[What this task involves]
What is needed is the run of lines from the one with "This screenshot has width=1021, height=581." through the close of the data, set down exactly.
[Input data — start]
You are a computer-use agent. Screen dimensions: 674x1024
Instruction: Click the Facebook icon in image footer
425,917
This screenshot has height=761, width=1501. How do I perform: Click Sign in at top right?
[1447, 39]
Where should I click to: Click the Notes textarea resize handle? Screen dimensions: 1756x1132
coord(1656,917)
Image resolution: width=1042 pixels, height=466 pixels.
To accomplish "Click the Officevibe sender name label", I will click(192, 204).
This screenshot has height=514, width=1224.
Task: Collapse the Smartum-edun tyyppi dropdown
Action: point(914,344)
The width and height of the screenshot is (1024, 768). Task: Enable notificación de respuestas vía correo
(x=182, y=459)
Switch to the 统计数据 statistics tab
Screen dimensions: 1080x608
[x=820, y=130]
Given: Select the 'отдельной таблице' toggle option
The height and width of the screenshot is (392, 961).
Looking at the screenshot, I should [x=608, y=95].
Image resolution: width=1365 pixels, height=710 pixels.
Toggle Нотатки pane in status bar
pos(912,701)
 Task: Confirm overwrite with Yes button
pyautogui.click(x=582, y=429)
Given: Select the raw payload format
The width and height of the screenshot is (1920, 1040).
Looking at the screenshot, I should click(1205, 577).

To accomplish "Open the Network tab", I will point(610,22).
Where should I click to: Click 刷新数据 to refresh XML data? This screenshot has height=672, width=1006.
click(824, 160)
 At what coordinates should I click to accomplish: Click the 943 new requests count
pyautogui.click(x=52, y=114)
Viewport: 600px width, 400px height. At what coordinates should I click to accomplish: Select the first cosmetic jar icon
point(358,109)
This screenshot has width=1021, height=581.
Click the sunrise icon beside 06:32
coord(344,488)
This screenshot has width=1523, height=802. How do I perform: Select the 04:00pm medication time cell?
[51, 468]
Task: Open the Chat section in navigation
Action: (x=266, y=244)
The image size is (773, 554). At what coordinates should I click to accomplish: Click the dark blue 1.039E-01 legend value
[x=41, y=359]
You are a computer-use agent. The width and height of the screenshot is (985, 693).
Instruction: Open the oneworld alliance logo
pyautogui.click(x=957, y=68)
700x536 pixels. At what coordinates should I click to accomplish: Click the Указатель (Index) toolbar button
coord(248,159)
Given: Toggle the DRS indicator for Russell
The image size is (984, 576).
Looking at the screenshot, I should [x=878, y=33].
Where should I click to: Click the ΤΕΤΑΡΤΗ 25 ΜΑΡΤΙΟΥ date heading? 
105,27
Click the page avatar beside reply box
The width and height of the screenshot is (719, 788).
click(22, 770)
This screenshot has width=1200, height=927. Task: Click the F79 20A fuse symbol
[Input data — finish]
[Exercise output]
This screenshot has width=1021, height=581.
Click the sunrise icon beside 06:32
coord(344,488)
This screenshot has width=1523, height=802. How do I perform: Select the 04:00pm medication time cell?
[51, 468]
Task: Open the Chat section in navigation
Action: (x=266, y=244)
The image size is (773, 554). At what coordinates should I click to accomplish: Click the dark blue 1.039E-01 legend value
[x=41, y=359]
You are a computer-use agent. The width and height of the screenshot is (985, 693).
Instruction: Open the oneworld alliance logo
pyautogui.click(x=957, y=68)
700x536 pixels. At what coordinates should I click to accomplish: Click the Указатель (Index) toolbar button
coord(248,159)
Given: Toggle the DRS indicator for Russell
The image size is (984, 576).
Looking at the screenshot, I should [x=878, y=33].
Where should I click to: Click the ΤΕΤΑΡΤΗ 25 ΜΑΡΤΙΟΥ date heading? 
105,27
Click the page avatar beside reply box
The width and height of the screenshot is (719, 788).
click(22, 770)
This screenshot has width=1200, height=927. Task: Click the F79 20A fuse symbol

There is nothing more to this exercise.